What you should do: Print every line below that comes at or after the line containing "The image size is (1509, 812).", exactly as written.

Information provided:
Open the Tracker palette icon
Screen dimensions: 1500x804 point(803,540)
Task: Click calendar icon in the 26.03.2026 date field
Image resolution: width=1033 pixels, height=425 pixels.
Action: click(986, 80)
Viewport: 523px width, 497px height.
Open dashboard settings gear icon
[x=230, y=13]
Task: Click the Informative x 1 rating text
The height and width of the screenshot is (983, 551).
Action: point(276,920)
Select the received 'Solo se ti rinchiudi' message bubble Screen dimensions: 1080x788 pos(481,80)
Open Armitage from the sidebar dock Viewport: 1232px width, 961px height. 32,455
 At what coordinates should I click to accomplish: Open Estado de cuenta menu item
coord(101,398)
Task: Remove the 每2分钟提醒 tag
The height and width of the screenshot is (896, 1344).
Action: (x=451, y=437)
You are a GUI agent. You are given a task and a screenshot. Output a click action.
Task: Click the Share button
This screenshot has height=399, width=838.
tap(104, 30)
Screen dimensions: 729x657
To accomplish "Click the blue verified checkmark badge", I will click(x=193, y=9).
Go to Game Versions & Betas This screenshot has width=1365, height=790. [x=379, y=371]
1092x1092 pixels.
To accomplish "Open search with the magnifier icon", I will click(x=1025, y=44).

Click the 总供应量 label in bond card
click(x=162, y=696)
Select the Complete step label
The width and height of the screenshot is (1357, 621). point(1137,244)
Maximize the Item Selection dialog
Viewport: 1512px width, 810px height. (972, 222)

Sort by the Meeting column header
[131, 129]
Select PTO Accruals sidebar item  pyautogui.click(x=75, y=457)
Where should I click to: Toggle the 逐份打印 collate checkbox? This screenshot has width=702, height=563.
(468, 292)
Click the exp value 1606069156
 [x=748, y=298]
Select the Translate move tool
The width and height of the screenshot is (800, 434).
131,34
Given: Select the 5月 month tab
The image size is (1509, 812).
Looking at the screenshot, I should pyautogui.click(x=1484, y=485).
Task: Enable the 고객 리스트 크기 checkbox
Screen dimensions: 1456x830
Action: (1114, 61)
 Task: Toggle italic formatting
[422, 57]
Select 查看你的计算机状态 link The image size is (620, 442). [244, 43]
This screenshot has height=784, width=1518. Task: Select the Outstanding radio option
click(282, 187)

Exercise result:
The image size is (1509, 812).
Looking at the screenshot, I should pyautogui.click(x=1484, y=485).
Task: Enable the 고객 리스트 크기 checkbox
Screen dimensions: 1456x830
Action: (1114, 61)
 Task: Toggle italic formatting
[422, 57]
Select 查看你的计算机状态 link The image size is (620, 442). [244, 43]
This screenshot has height=784, width=1518. Task: Select the Outstanding radio option
click(282, 187)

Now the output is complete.